Mike Colwell decided Greater Des Moines needed a way for the two groups to meet, so he helped create Plains Angels to contribute to the area’s start-up ecosystem.

“It’s to create that meeting place,” said Colwell, executive director of the Business Innovation Zone.

Colwell launched Plains Angels at the beginning of the summer with the help of StartupCity Des Moines principal Christian Renaud and monetary support from the Greater Des Moines Partnership and BrownWinick law firm. The group’s goal is to bring so-called angel investors — investors who are a step above the level of friends and family investors — together to interact and hear pitches from start-up companies that need funding.

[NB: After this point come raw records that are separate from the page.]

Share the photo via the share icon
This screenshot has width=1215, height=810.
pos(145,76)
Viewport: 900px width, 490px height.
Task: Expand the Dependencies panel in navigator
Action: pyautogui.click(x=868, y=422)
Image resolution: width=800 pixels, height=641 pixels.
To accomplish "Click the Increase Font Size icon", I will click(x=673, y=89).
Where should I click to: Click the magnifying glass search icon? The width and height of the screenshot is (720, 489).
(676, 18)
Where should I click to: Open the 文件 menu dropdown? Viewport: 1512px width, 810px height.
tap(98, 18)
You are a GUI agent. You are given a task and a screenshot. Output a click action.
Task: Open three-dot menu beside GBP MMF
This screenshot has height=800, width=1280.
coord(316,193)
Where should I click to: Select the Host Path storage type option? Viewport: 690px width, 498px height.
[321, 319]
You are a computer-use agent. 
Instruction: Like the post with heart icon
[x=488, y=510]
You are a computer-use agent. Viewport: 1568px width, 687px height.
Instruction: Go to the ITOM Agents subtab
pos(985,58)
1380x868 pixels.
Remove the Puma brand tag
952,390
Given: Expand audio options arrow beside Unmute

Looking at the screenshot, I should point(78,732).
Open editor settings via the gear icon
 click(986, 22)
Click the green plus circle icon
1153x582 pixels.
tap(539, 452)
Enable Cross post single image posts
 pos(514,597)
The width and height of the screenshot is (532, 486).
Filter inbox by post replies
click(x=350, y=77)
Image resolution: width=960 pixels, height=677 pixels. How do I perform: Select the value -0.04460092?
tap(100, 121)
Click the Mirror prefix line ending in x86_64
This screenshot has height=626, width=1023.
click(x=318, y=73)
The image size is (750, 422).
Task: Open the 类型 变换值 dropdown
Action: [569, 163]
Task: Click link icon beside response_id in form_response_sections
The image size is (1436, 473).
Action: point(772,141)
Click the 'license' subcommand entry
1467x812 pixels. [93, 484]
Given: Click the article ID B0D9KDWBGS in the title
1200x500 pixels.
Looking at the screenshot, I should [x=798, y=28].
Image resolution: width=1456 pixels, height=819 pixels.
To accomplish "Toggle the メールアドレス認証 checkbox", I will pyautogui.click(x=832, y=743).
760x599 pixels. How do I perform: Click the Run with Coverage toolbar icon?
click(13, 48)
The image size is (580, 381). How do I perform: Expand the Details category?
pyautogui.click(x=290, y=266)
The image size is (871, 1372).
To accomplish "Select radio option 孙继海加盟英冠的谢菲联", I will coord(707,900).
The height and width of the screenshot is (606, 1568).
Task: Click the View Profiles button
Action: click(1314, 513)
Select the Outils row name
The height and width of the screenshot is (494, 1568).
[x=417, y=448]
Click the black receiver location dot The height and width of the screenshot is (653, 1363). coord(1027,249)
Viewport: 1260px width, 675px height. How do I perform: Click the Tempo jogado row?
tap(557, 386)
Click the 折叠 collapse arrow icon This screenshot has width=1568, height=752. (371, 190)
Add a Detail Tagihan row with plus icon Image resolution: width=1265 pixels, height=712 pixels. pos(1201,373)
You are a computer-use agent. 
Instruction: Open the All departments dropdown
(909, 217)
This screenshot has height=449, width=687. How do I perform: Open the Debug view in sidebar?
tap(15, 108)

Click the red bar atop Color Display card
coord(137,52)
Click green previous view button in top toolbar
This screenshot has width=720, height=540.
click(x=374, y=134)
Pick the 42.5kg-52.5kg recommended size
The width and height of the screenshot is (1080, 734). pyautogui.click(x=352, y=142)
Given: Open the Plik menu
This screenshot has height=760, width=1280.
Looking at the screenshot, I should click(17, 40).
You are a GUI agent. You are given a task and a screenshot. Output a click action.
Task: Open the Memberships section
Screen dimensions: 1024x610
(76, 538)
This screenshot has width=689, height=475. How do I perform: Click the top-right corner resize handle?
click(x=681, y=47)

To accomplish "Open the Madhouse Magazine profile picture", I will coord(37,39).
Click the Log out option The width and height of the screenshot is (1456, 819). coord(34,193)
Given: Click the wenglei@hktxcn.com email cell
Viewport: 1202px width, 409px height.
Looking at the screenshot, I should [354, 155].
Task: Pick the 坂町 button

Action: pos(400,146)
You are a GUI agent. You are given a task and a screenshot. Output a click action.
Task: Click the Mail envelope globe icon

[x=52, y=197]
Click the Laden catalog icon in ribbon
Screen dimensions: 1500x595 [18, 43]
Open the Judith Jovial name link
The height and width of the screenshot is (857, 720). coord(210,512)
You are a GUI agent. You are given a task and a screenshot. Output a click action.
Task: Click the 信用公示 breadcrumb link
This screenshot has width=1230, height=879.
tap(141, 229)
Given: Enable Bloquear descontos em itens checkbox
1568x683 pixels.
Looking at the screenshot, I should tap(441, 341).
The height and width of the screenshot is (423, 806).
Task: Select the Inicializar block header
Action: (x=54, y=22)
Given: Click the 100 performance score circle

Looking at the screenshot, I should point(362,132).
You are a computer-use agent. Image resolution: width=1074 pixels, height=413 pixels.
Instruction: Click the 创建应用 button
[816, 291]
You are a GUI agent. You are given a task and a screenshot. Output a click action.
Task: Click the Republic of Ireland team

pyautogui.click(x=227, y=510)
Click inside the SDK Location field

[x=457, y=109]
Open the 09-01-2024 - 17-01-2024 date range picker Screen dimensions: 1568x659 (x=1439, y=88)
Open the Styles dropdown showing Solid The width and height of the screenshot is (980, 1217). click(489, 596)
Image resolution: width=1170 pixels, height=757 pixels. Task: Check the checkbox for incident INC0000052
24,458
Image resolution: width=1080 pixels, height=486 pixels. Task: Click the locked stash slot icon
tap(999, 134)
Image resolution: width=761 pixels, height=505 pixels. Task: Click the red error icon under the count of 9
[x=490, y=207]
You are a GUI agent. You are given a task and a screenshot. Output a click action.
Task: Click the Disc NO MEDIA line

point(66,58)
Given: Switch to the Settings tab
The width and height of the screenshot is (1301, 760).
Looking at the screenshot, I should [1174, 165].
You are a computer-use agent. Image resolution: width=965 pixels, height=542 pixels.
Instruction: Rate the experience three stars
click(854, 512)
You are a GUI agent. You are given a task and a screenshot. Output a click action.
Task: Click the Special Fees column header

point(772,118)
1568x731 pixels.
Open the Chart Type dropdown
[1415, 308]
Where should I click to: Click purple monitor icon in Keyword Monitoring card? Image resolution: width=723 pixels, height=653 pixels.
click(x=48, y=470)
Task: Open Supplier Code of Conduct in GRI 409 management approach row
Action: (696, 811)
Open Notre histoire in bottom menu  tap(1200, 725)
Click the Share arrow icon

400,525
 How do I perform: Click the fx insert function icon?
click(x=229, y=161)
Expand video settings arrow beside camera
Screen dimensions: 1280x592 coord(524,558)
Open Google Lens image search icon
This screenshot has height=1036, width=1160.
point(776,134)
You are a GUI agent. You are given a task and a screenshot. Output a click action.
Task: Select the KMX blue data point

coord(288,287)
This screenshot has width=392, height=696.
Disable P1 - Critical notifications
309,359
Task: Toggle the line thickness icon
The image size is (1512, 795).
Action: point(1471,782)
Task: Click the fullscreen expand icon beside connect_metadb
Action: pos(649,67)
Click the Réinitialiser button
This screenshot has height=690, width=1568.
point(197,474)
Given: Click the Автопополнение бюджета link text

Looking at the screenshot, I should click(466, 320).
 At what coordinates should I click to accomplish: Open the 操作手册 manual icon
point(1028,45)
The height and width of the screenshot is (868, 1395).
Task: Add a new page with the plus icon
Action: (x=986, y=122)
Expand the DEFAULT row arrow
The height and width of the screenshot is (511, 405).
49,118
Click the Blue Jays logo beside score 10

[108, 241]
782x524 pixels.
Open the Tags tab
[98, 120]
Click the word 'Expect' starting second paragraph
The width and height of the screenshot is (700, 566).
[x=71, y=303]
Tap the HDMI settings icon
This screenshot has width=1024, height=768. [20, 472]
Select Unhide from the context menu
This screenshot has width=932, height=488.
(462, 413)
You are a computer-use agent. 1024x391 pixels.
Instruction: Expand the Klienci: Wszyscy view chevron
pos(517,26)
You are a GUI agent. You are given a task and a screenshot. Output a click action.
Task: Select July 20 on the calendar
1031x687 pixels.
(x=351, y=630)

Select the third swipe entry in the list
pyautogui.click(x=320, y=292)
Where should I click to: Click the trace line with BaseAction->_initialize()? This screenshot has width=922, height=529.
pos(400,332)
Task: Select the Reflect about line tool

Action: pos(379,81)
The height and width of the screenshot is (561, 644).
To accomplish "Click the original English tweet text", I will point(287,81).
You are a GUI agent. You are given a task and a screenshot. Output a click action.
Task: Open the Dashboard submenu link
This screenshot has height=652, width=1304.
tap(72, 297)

Often when entrepreneurs are searching for funding, Colwell said, they will come to people like himself or Renaud seeking investors to reach out to. Each source will give the entrepreneur four or five names to contact.

“Next thing you know, you are five months into this exploration, with this diagram of all these connections, and you’ve put a ton of time and a ton of money into trying to meet these people,” Colwell said.

And those interested in investing, he said, often don’t know about potential investment opportunities or other investors with whom they could potentially partner. Plains Angels brings them all into the same room.

Plains Angels isn’t an investment group, as is the case with some similar organizations. Rather, it serves as a forum for individual angel investors to come together.

The group’s first meeting was in June, and immediately afterward, Colwell and Renaud knew it was a legitimate idea. The two had expected about 40 people to show up. About 75 people attended, and showed “serious” interest.

The group saw two companies present their product. Within nine days, members had already invested in one of the companies.

Attendance for the July meeting in the high 50s, and about 40 people attended in August, Renaud said. About 100 people overall are considered to be part of Plains Angels.

Renaud said five companies have applied to pitch at future meetings.